Motor Law's 23rd annual conference

Having a clear-up in my study, I came across some old conference notes which enabled me to work out that this year's Motor Law conference will be the 23rd, which seems like an awful lot. And we have an excellent programme. The line-up currently looks like this:
  • Axel Bierer of the European Commission on the block exemption
  • Brian Spratt of ADF and the Right to Choose Campaign on aftermarket aspects of the block exemption
  • Gene Brockland, of Herzog Crebs (St Louis, MO), Motor Law's US correspondent, on dealer protection the American way (courtesy of some clever telecommunications link-up)

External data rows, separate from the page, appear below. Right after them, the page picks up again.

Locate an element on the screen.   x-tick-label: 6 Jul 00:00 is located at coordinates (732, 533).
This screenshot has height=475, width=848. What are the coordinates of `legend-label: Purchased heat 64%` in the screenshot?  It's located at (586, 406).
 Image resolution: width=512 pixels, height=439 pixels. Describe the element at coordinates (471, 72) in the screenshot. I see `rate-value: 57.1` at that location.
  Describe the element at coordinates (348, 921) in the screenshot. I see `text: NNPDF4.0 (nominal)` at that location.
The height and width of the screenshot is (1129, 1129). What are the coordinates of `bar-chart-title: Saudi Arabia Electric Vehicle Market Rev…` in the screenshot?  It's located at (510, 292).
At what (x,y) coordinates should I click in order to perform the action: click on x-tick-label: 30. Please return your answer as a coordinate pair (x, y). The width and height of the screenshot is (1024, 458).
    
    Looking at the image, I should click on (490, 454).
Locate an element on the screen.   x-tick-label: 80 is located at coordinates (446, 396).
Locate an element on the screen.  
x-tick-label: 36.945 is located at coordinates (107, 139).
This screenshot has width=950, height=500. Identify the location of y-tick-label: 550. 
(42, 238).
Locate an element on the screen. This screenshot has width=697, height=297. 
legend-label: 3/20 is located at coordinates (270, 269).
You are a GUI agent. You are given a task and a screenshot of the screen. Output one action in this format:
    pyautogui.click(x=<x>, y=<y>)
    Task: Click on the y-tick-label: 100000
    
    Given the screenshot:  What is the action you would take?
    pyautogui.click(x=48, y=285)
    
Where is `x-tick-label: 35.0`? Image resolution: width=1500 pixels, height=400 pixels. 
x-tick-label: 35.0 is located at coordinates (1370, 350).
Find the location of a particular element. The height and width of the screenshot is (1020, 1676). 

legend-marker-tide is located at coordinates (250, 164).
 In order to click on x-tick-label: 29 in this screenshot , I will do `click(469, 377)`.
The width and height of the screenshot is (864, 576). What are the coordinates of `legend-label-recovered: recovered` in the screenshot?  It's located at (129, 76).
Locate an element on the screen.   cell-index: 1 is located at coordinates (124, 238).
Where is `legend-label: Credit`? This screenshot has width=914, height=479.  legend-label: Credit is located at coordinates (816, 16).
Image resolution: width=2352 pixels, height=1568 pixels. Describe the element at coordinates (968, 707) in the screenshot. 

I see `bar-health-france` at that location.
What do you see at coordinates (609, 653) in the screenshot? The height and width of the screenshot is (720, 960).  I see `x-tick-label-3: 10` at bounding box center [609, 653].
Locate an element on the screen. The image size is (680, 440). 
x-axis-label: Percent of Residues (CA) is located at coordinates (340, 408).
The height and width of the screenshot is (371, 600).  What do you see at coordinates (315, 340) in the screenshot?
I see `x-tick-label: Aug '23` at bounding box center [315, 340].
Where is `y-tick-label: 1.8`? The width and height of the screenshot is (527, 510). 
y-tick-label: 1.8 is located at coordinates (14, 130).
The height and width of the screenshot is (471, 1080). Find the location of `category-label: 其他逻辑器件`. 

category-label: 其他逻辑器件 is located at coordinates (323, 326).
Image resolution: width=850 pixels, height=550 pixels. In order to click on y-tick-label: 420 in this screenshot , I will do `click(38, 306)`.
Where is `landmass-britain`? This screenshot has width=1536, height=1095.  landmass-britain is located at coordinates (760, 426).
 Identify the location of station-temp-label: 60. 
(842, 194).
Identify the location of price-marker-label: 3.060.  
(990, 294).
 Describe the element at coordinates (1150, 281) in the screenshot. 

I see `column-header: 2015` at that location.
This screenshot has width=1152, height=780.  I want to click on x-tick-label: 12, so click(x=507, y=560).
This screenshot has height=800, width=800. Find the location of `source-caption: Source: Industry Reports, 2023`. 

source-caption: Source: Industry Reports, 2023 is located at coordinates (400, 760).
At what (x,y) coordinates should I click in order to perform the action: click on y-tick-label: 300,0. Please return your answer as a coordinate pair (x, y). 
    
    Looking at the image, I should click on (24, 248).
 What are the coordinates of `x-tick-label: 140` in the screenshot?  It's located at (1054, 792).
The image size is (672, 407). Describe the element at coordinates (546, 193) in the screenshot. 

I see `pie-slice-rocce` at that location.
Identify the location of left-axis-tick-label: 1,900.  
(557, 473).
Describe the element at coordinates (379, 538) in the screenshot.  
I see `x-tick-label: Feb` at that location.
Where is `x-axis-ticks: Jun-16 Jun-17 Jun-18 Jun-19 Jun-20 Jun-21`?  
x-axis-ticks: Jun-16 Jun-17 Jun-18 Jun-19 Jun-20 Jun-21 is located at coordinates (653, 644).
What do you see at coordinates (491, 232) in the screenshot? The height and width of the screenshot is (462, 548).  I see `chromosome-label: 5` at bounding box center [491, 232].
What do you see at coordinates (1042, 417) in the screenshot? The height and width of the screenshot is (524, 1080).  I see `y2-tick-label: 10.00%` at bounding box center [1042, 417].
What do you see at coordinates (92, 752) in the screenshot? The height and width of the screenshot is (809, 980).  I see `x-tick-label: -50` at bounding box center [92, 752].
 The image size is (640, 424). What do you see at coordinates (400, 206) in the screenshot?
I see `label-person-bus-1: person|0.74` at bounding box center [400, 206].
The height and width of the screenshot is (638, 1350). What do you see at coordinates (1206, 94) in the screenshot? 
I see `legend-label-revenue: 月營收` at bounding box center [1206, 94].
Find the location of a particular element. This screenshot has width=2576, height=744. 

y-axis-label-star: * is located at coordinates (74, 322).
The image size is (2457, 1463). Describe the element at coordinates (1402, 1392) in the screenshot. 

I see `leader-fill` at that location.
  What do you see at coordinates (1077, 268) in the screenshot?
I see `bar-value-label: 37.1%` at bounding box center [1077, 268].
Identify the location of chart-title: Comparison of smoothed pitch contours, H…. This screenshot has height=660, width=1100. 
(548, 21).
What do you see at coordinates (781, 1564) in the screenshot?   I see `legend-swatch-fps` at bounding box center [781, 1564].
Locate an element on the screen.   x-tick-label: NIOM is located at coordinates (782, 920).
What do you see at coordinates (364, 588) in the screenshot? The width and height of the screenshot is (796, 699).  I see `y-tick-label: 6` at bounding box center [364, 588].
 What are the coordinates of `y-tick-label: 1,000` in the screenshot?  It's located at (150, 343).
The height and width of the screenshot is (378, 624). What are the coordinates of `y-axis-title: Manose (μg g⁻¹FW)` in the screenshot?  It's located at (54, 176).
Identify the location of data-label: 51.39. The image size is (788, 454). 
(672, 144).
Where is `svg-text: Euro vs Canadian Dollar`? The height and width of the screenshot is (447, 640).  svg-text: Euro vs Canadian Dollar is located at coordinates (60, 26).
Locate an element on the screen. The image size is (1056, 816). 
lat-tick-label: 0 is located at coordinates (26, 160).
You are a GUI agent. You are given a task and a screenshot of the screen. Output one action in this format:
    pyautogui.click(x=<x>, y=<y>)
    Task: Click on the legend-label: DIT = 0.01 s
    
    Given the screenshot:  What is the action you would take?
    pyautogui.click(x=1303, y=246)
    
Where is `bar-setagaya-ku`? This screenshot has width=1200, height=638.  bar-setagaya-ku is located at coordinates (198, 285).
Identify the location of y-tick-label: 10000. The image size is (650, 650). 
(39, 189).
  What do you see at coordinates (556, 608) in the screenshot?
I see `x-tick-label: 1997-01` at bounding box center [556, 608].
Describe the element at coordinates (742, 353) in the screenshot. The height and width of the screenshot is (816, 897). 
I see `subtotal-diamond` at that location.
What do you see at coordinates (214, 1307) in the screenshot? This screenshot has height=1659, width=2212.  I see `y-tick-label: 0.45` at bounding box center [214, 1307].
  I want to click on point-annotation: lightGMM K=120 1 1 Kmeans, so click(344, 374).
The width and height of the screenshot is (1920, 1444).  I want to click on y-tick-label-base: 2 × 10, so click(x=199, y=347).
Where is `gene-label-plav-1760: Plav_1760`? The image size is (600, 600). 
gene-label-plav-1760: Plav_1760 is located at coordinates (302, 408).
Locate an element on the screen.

  • Chris Mason, managing director of Motor Codes Limited, on, well, motor codes
  • Iain MacDonald, barrister, of Gough Square Chambers, a very popular speaker when last he came to the conference, on the OFT's new guidance on intermediaries and credit brokers - which is creating a lot of worry in the motor trade
  • David Hertzell, Law Commissioner, on the proposed Common European Sales Law
  • Rhiannon Joseph, a colleague from CJ Jones Solicitors LLP, on employment law implications of social networking
  • Adrian Watts, solicitor, on developments in consumer law
I have a promise from an old friend, a TV pundit on motor trade matters, that he'll come along to talk after lunch if his filming schedule allows - more, I hope, later. And a few other things to shoe-horn into the schedule.

We reserve the right to change things if necessary, of course.